Au travers des expériences d’Anne en 1993 et de Clarisse en 2015, je m’interroge sur le regard que nous, Occidentaux, portons sur la Russie, sur la façon dont nous jugeons cette société aux codes si différents. J’ai voulu explorer nos processus d’identification ou d’aversion, nos fantasmes, au fond. Enfin, en 2015, à l’échelle des États, le foyer incarne, pour moi, cette tendance, en Russie comme en France, à s’enfermer dans des idées nationalistes, une réalité à laquelle va se confronter Clarisse. Le domovoï est-il toujours ce bon génie domestique ?

VM : Clarisse, dans le roman, en apprendra davantage sur son passé grâce à un voyage en Russie. Comment l’histoire de ce pays est-elle attachée à l’histoire personnelle de vos personnages ?

JM : Clarisse et Anne, sa mère, découvrent la Russie à vingt ans d’intervalle. Ce sont deux pays et deux expériences radicalement différents. Bien que Moscou, comme aiment à dire les Russes, ne soit pas la Russie, cela nous donne un repère géopolitique. En 1993, une Russie aux frontières rétrécies balbutie sur les ruines de l’URSS. Vu de l’Ouest, ce pays apparaît tel un nouvel Eldorado. L’ennemi rouge est vaincu, l’idéologie communiste a échoué, il y a tout à conquérir. Cet avenir radieux que les Soviétiques ont vainement attendu pendant soixante-dix ans est désormais, pour les Occidentaux, à portée de main.

C’est dans cet esprit qu’Anne se rend, pour la première fois, à Moscou. À l’orée de l’âge adulte, elle vit ce voyage comme une grande aventure. Or les Russes entrent en réalité dans ce qu’ils nommeront les « années sauvages ». Ils habitent un pays étranger qui laissera bientôt une partie d’entre eux sur le bas-côté. Leur système de valeurs, leurs croyances, tous leurs repères se sont effondrés. Dans cette immense incertitude, certains Russes, cependant, vont se débrouiller, avec plus ou moins de succès, pour bâtir quelque chose de nouveau.

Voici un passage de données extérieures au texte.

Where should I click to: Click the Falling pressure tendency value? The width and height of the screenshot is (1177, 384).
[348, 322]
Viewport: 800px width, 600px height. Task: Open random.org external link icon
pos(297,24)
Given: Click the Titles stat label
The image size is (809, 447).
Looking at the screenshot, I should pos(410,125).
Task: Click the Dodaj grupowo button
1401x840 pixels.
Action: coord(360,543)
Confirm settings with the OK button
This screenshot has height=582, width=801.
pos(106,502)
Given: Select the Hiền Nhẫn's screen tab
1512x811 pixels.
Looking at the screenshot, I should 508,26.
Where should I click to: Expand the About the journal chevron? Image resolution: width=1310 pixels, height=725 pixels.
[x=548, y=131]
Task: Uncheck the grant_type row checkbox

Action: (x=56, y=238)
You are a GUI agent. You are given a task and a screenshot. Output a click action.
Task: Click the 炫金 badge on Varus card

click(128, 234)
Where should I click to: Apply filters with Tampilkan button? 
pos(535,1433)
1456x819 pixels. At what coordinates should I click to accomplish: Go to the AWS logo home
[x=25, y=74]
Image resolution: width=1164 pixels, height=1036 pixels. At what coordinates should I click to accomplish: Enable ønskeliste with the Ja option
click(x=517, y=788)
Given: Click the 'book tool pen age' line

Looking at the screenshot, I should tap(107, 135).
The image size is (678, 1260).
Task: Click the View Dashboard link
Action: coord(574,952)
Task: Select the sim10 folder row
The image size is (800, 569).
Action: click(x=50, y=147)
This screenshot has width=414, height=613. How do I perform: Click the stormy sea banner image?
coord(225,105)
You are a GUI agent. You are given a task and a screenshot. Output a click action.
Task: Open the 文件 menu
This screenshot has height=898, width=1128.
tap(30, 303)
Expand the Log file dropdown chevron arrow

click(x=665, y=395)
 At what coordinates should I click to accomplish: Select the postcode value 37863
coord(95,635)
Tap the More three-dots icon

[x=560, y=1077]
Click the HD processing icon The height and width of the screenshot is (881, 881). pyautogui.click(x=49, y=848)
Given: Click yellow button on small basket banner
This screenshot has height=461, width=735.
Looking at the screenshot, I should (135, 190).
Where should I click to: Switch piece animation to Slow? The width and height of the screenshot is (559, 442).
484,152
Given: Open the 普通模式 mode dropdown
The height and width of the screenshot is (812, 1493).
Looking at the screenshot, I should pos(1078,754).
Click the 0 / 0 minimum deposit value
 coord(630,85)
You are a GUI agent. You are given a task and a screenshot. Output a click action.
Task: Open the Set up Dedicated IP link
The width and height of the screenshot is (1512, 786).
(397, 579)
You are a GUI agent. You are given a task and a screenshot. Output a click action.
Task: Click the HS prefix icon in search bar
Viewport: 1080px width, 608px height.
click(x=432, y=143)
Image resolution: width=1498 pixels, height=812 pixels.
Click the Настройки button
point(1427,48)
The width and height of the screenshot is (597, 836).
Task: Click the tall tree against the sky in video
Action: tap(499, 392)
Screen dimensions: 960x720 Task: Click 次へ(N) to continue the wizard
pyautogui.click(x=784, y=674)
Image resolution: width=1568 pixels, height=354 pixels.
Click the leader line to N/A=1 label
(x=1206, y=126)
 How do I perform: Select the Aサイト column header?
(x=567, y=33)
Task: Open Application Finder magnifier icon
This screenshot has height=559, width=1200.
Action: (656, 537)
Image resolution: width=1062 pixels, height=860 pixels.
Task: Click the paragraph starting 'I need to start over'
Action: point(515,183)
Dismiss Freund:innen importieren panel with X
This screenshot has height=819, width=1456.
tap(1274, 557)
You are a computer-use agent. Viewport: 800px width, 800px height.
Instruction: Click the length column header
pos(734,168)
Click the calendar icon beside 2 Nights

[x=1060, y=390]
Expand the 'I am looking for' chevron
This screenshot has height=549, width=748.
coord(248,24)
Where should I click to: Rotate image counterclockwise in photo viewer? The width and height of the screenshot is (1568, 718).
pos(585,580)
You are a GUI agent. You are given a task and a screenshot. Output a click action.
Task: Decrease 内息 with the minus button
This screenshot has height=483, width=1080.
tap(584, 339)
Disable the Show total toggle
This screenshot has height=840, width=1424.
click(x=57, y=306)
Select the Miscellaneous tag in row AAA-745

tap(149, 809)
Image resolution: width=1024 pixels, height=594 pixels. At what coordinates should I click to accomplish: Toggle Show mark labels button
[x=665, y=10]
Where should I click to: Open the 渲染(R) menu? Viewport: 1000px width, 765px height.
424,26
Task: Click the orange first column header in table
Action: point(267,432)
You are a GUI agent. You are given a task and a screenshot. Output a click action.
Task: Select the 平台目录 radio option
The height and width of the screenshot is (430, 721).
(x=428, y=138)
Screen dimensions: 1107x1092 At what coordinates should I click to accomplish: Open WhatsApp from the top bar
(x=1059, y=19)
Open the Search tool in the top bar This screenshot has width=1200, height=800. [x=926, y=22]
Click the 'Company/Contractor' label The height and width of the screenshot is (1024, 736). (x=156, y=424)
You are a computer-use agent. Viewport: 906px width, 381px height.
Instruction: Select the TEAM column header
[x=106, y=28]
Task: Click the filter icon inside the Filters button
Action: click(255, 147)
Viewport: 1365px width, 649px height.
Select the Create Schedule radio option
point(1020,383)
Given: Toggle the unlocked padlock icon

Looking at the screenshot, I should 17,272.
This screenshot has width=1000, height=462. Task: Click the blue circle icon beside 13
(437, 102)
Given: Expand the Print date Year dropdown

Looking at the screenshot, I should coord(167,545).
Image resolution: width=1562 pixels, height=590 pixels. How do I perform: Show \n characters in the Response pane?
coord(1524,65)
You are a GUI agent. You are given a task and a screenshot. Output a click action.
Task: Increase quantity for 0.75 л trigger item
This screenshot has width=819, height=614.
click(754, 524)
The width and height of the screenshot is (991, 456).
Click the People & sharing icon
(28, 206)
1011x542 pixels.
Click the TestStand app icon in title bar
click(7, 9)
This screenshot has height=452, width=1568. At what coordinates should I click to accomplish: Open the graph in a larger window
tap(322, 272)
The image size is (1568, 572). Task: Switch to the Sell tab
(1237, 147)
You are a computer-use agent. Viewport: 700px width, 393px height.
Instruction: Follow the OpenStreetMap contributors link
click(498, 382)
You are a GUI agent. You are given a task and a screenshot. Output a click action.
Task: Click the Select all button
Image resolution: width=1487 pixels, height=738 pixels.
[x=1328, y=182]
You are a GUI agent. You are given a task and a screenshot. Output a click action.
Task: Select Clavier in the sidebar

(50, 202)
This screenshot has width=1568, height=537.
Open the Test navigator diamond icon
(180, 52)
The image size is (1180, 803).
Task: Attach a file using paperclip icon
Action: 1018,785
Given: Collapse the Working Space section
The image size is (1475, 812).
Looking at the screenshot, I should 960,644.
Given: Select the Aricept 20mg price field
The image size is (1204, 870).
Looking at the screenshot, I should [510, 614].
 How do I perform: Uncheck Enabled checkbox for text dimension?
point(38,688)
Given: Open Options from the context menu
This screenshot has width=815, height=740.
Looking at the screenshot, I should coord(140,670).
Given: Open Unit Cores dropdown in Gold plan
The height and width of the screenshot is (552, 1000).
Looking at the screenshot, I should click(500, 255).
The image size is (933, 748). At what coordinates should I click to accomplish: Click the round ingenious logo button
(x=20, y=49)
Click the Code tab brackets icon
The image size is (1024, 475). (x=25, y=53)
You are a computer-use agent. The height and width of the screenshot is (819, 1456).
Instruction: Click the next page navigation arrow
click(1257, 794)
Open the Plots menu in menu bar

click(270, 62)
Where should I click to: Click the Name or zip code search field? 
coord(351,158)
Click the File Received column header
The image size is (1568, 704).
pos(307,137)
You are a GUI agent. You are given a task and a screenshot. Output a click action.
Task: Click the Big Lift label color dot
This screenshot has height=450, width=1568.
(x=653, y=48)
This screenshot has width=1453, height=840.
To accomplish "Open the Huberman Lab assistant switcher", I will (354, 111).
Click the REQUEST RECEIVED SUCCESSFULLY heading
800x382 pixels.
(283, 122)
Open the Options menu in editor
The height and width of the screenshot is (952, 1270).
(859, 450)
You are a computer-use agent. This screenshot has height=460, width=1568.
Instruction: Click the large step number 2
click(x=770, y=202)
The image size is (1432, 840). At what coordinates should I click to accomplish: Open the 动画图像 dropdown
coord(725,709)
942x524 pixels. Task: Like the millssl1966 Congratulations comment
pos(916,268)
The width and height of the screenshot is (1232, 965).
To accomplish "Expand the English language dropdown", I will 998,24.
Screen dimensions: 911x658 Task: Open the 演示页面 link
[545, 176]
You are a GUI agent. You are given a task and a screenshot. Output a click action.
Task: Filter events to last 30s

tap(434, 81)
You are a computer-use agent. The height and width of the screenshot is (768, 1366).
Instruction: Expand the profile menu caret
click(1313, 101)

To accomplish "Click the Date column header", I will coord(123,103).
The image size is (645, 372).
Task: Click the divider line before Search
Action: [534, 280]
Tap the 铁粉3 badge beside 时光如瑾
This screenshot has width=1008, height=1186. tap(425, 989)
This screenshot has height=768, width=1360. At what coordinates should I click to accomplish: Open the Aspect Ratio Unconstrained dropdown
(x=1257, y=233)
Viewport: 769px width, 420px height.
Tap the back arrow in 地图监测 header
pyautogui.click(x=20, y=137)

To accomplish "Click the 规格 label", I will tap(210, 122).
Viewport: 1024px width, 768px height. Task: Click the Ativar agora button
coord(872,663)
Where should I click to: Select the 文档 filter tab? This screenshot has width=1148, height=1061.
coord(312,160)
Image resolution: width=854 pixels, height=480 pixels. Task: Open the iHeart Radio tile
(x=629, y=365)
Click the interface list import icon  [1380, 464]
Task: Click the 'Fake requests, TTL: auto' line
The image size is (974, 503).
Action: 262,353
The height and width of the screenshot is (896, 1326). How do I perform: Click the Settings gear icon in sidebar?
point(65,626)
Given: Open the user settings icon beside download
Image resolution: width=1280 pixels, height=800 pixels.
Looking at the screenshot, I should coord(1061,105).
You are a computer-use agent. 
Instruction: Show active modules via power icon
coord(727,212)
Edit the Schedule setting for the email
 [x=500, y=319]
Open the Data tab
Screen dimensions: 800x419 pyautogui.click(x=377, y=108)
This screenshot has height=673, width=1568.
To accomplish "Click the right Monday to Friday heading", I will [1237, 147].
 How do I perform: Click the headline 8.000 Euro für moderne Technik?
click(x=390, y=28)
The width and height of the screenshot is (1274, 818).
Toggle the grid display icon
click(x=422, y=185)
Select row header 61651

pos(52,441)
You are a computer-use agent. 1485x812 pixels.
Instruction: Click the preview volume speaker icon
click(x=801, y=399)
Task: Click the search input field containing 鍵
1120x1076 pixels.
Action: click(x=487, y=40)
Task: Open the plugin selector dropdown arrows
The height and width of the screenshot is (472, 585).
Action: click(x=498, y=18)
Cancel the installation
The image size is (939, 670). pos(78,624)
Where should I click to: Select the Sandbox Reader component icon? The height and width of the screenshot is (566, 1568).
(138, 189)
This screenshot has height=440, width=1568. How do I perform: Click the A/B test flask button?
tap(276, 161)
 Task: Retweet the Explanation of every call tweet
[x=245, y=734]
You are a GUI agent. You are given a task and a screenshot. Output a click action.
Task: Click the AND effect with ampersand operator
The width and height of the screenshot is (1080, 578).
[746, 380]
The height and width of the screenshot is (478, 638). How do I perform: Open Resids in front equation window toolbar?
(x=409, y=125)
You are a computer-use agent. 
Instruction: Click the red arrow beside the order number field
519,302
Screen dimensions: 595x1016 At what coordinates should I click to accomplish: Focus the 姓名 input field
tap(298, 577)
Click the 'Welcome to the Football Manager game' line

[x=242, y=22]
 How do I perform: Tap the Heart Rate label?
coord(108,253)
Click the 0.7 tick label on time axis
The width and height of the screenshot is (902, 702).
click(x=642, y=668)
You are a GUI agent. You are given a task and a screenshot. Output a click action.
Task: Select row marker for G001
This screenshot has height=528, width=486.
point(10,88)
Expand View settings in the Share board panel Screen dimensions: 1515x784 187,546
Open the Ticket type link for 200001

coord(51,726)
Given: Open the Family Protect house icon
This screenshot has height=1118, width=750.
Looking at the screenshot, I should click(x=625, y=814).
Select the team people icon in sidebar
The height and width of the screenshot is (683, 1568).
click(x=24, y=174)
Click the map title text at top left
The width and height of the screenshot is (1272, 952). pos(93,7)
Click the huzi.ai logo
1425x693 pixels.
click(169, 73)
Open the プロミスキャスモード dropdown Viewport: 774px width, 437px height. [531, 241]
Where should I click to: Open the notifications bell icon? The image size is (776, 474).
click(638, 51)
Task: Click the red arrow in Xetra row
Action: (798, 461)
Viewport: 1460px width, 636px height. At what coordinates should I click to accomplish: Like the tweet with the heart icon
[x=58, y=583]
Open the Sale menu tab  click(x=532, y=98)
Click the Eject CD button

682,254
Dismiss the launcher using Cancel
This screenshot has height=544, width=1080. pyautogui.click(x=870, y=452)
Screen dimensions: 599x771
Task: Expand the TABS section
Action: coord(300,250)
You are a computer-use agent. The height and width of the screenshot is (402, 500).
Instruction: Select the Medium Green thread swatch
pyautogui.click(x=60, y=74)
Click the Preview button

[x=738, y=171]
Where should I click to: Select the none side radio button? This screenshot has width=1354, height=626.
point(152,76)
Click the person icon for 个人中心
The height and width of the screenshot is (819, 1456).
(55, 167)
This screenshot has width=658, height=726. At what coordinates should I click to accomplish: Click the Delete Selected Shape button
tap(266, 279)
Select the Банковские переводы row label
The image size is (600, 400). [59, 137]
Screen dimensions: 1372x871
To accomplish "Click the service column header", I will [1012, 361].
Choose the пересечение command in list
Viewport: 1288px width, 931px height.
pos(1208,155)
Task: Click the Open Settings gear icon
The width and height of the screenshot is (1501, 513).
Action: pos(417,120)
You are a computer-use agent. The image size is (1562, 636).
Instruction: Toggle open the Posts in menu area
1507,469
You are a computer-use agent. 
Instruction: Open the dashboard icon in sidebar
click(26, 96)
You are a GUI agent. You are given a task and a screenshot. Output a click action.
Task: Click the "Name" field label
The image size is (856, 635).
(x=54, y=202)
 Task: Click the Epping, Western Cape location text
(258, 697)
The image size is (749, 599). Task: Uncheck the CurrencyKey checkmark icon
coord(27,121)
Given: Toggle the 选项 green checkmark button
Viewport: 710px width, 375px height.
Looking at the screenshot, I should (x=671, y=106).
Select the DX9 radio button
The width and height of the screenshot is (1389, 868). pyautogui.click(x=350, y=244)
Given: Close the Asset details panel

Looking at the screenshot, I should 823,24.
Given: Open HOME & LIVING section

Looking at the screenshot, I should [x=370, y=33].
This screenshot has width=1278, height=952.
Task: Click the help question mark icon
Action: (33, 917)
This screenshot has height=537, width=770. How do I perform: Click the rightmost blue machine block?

J’ai voulu rendre hommage à cette génération d’hommes et de femmes, notamment au travers du personnage de Serioja, le fils de la logeuse d’Anne, toujours affairé, toujours dans une combine, toujours dans le présent. On ne peut saisir les années Poutine sans revenir sur le traumatisme que constituent encore, pour beaucoup de Russes, les années 1990 et leur désir subséquent de stabilité. Clarisse, qui découvre Moscou en 2015, avec pour bagages de nombreux préjugés, part non seulement sur les traces de sa mère, mais aussi sur celles d’un pays qui a souffert et qui a été humilié.

[Julie Moulin est née en 1979 à Paris. Passionnée par la Russie et par la langue russe (qu’elle étudie dès l’adolescence), elle effectue de nombreux séjours à Moscou. Elle s’installe, en 2003, dans l’Ain, près de la frontière suisse, d’où elle voyage dans toute l’ex-URSS. Elle est l’auteure de Jupe et Pantalon (Alma, 2016) et de Domovoï (Alma, 2019).]